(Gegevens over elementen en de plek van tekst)
____

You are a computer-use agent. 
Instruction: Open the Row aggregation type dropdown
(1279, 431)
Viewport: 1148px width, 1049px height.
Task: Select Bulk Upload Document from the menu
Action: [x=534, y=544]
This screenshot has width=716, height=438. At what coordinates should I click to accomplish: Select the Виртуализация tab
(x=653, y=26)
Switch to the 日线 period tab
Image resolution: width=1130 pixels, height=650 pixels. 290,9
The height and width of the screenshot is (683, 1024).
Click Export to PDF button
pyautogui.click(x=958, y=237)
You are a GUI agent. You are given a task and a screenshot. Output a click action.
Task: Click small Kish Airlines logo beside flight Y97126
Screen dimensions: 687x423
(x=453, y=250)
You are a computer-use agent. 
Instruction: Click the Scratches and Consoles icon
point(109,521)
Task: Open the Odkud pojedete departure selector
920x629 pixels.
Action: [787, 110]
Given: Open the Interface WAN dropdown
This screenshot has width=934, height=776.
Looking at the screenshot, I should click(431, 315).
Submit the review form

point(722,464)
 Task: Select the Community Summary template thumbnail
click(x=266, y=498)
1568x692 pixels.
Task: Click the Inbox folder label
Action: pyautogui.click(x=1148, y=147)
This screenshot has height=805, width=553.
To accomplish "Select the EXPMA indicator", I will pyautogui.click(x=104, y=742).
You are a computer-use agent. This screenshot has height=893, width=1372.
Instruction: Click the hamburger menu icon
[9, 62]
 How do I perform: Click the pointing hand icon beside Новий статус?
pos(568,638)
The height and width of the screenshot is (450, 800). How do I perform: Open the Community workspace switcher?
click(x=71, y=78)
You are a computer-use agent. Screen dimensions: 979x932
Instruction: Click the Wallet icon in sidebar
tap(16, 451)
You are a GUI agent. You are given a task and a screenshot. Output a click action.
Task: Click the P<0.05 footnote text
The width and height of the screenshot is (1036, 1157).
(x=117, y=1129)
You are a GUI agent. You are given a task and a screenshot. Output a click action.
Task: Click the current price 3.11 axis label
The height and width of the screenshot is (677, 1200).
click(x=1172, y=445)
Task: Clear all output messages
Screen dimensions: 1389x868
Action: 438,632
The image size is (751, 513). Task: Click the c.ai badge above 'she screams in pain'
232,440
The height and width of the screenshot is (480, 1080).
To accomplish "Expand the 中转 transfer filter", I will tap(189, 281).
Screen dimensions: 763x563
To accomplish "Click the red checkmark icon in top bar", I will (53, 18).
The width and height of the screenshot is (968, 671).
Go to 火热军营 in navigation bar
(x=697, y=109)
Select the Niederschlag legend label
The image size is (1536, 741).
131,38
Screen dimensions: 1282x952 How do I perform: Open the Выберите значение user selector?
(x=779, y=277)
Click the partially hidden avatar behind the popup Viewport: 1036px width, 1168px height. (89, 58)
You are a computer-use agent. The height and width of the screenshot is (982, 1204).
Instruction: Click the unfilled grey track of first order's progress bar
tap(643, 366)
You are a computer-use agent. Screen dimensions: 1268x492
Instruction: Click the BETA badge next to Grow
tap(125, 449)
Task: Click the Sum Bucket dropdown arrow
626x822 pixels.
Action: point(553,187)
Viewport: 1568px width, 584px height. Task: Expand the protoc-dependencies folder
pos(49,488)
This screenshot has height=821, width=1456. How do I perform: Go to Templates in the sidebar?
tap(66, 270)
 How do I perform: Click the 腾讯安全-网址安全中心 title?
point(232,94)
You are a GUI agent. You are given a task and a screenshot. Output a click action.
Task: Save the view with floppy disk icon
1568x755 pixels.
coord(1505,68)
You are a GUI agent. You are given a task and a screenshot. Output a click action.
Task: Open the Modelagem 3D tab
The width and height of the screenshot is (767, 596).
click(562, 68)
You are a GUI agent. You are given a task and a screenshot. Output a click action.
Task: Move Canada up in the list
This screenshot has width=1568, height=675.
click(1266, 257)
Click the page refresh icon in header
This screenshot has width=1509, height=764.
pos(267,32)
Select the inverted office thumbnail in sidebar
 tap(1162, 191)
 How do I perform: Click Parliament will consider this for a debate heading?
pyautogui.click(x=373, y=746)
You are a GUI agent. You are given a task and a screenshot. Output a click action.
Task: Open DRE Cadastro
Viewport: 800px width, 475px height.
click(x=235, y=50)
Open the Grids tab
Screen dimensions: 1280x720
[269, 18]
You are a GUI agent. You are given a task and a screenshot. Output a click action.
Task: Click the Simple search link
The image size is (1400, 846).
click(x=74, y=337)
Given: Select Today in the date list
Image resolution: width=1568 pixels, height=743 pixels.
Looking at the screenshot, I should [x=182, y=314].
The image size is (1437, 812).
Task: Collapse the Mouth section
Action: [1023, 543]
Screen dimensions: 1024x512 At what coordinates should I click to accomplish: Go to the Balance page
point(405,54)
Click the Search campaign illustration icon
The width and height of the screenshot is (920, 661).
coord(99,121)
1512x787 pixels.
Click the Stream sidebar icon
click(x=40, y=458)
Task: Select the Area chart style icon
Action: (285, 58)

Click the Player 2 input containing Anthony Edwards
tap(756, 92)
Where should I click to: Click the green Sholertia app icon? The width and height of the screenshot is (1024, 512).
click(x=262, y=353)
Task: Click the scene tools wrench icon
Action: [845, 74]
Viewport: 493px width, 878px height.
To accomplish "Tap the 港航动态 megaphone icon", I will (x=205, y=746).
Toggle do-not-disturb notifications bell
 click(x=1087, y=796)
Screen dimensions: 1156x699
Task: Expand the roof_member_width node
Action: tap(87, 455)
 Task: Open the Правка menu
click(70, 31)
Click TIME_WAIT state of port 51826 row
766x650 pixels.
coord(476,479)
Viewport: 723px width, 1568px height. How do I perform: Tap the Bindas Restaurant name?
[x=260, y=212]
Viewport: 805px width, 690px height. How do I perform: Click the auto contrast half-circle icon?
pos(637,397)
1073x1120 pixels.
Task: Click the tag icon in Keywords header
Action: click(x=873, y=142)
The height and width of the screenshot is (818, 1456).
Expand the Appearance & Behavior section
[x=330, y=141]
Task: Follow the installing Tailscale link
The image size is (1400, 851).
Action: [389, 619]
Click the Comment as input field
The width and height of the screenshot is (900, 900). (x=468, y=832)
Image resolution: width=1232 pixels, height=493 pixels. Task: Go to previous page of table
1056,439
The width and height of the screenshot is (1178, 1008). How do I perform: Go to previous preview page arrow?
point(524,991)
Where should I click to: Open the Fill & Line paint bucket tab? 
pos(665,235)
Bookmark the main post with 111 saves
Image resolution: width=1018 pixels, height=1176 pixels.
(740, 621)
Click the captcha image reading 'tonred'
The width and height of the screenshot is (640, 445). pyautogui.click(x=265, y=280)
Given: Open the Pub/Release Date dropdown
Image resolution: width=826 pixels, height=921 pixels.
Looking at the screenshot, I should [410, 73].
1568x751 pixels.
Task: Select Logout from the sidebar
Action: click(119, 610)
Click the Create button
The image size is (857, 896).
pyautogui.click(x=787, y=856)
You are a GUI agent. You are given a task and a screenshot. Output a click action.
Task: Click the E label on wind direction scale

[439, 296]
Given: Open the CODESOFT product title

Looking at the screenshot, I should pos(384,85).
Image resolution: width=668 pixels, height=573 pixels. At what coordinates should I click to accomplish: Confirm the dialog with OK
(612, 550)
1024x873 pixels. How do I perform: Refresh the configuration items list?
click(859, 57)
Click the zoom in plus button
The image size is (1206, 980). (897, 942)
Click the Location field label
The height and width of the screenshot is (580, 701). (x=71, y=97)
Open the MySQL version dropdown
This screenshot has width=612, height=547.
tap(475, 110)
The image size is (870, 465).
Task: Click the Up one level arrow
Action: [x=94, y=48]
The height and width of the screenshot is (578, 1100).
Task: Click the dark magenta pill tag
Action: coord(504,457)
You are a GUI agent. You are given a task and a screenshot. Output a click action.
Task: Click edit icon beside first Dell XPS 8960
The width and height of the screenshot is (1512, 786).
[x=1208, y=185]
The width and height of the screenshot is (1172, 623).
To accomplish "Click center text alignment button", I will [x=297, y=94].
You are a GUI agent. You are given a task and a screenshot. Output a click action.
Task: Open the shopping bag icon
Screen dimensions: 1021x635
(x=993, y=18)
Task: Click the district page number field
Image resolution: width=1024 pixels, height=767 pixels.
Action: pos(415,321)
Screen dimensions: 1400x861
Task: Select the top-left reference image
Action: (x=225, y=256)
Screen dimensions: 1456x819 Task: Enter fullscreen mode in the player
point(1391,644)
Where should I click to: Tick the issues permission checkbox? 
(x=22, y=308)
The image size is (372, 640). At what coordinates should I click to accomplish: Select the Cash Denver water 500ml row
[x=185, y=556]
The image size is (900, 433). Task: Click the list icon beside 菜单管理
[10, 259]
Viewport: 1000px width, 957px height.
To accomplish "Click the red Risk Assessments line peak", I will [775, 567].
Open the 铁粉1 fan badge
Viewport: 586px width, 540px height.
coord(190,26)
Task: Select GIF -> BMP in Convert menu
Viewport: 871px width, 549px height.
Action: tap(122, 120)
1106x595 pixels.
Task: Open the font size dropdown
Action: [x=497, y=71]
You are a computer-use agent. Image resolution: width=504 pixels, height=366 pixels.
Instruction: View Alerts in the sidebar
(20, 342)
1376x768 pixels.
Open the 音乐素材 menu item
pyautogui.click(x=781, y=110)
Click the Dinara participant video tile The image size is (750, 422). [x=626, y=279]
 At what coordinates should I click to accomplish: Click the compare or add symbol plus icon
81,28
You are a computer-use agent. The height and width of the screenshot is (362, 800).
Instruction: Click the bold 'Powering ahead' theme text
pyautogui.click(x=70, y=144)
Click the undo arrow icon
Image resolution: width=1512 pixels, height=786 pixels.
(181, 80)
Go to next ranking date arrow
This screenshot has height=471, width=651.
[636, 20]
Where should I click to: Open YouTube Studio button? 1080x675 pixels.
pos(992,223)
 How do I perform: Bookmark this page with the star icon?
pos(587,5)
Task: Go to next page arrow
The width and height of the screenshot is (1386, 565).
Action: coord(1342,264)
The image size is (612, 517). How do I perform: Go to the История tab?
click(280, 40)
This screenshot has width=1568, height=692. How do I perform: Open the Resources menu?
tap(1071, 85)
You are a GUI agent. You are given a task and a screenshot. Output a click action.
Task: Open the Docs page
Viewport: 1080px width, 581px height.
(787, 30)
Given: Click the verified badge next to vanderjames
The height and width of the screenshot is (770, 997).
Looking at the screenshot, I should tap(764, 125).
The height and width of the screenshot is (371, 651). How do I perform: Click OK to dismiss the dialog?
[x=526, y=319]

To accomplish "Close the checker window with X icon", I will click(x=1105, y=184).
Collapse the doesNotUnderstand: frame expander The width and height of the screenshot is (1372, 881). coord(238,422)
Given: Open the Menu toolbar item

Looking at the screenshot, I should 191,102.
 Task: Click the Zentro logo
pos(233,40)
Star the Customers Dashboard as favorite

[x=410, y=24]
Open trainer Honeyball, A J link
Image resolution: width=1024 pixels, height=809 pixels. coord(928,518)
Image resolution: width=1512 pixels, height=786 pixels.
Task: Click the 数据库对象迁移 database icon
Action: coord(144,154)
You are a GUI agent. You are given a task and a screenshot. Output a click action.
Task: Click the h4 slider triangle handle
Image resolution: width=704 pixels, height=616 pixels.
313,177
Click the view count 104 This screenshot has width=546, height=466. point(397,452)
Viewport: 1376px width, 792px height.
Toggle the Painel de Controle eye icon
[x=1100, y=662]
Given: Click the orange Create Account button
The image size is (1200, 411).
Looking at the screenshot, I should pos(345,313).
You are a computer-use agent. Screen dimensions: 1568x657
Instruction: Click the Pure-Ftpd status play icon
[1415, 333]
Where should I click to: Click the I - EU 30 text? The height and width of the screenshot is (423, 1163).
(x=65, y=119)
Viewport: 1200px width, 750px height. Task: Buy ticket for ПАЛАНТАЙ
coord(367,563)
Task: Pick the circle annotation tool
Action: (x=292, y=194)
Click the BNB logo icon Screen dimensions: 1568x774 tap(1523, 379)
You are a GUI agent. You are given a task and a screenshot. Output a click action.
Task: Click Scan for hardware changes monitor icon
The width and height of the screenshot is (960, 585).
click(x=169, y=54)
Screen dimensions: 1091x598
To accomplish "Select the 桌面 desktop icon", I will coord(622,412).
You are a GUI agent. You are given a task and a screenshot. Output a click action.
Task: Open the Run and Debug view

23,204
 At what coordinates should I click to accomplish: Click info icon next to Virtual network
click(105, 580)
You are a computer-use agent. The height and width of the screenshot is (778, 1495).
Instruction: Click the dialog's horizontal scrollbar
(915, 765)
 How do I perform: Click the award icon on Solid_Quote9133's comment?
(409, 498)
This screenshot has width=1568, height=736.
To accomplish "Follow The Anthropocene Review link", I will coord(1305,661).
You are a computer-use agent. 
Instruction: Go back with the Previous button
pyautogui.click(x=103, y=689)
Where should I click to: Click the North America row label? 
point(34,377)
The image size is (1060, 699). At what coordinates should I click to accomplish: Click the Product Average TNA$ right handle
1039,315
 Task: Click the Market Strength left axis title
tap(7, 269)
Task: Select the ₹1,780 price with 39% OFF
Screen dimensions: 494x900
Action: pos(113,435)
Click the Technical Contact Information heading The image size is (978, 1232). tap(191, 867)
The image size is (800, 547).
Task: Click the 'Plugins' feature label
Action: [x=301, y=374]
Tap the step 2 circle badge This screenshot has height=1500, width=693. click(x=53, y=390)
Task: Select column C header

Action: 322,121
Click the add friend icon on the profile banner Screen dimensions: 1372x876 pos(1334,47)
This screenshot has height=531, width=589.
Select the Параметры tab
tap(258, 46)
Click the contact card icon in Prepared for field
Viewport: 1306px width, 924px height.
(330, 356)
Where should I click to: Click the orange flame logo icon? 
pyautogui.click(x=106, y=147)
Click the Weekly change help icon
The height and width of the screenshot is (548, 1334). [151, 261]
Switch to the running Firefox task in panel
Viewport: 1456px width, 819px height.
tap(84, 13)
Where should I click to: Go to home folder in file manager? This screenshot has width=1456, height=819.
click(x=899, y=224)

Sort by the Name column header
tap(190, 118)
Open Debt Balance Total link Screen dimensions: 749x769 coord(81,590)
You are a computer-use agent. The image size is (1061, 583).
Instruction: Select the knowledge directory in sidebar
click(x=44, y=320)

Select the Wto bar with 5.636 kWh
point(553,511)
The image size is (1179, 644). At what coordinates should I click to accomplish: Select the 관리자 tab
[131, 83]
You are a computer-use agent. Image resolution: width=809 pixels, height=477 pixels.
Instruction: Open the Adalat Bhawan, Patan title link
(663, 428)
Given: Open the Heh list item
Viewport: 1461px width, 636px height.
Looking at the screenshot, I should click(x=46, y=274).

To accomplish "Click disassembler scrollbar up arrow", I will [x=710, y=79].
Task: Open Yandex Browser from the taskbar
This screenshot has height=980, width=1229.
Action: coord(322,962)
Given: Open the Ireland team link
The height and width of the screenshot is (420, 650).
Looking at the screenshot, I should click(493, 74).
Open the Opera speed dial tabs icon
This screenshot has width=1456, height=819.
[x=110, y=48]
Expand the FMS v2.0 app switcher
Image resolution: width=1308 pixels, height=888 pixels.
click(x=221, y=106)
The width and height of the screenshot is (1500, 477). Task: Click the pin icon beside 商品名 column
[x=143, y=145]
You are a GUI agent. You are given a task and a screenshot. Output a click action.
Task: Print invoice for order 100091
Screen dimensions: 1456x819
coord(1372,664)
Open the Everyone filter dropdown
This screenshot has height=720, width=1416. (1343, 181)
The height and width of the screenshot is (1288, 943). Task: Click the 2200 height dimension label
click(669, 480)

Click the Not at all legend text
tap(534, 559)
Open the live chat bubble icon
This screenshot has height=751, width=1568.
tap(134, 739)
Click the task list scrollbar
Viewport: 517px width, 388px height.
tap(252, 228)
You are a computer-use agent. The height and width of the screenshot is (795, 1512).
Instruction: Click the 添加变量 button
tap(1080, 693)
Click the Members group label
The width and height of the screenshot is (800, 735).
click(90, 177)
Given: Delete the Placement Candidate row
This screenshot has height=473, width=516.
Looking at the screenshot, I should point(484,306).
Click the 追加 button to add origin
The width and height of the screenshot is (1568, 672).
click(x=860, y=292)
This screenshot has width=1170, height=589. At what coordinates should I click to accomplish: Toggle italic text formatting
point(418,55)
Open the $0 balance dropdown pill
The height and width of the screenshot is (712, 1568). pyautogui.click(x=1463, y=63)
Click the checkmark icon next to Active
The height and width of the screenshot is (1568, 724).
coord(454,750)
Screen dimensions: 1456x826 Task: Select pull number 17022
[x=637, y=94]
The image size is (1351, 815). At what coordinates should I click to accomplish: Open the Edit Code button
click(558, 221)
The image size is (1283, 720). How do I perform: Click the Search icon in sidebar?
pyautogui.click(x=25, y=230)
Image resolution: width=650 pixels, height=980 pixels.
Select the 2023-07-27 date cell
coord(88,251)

____

- _Wat je doet_:
Haal uit de rijen hierboven elke regel waarin het woord "order" voorkomt. Let op hoofdletters en kleine letters.

- _Resultaat_:
Instruction: Click the unfilled grey track of first order's progress bar
Task: Print invoice for order 100091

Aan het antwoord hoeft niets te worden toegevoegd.